The Grocery Shrink Ray Hit Seattle Bakeries In 1916

Did you think that the Grocery Shrink Ray was a modern phenomenon? It turns out that shrinking down food and hoping that no one notices is a venerable tradition, and was front-page news in Seattle a century ago.

Granted, the front page of a newspaper was a lot more cluttered in 1916, so there was a lot of front-page news. In this case, the newspaper in question is the Seattle Star, a now-defunct daily.

(Library of Congress)

(Library of Congress)

Reader Eric was checking out the news from a century before today when he noticed a familiar-sounding story on the front page.


The important alert for “housewives” was about the price of bread, since unscrupulous bakers were selling smaller loaves for the same price.
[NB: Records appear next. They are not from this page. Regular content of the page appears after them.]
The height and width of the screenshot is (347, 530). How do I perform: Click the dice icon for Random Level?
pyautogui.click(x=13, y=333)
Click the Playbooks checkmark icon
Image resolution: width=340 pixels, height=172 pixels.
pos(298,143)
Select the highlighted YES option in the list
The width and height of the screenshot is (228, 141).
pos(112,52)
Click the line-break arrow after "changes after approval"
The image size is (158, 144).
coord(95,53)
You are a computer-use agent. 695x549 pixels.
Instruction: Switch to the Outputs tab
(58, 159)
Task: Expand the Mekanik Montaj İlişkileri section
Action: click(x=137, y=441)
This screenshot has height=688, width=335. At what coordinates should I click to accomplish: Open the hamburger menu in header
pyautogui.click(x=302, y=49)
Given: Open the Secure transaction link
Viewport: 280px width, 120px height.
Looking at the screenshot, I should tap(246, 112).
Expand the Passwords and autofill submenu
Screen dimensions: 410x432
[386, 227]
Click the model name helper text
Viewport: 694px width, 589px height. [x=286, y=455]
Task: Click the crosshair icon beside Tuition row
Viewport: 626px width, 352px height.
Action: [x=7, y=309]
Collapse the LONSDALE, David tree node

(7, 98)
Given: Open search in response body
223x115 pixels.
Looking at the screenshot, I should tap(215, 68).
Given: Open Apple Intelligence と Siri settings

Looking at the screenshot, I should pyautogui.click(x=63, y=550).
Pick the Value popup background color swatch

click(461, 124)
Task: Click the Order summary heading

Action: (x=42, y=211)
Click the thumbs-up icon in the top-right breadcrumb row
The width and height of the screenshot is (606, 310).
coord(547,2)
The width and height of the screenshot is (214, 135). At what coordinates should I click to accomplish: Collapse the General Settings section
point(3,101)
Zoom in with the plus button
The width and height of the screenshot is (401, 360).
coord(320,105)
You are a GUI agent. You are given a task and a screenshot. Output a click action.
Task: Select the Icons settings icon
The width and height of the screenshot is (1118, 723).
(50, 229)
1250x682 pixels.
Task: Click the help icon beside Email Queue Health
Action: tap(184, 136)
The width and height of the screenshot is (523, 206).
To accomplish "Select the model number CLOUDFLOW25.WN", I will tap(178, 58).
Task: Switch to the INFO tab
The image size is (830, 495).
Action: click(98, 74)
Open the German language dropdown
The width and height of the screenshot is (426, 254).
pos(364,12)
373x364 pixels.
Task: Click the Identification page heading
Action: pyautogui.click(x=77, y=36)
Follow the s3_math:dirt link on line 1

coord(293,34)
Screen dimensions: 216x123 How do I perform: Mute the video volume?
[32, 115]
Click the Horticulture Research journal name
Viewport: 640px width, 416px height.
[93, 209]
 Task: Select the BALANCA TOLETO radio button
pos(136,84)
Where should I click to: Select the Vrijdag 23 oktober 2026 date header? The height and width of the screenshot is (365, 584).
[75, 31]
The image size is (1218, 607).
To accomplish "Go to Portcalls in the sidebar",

City weights and measures inspectors were on the job, though:

“[Inspectors] went from bakery to bakery Thursday checking up on the bread situation.

And here is what they found: ten-cent loaves of bread have shrunk from 32 ounces to 22 ounces, and standard 5-cent loaves, that used to weigh 16
ounces, now average 11 ounces.”

Shoppers were warned to check the bottom of each loaf for the actual weight or an official stamp: it was legal to sell smaller loaves as long as the actual weight was put on the label.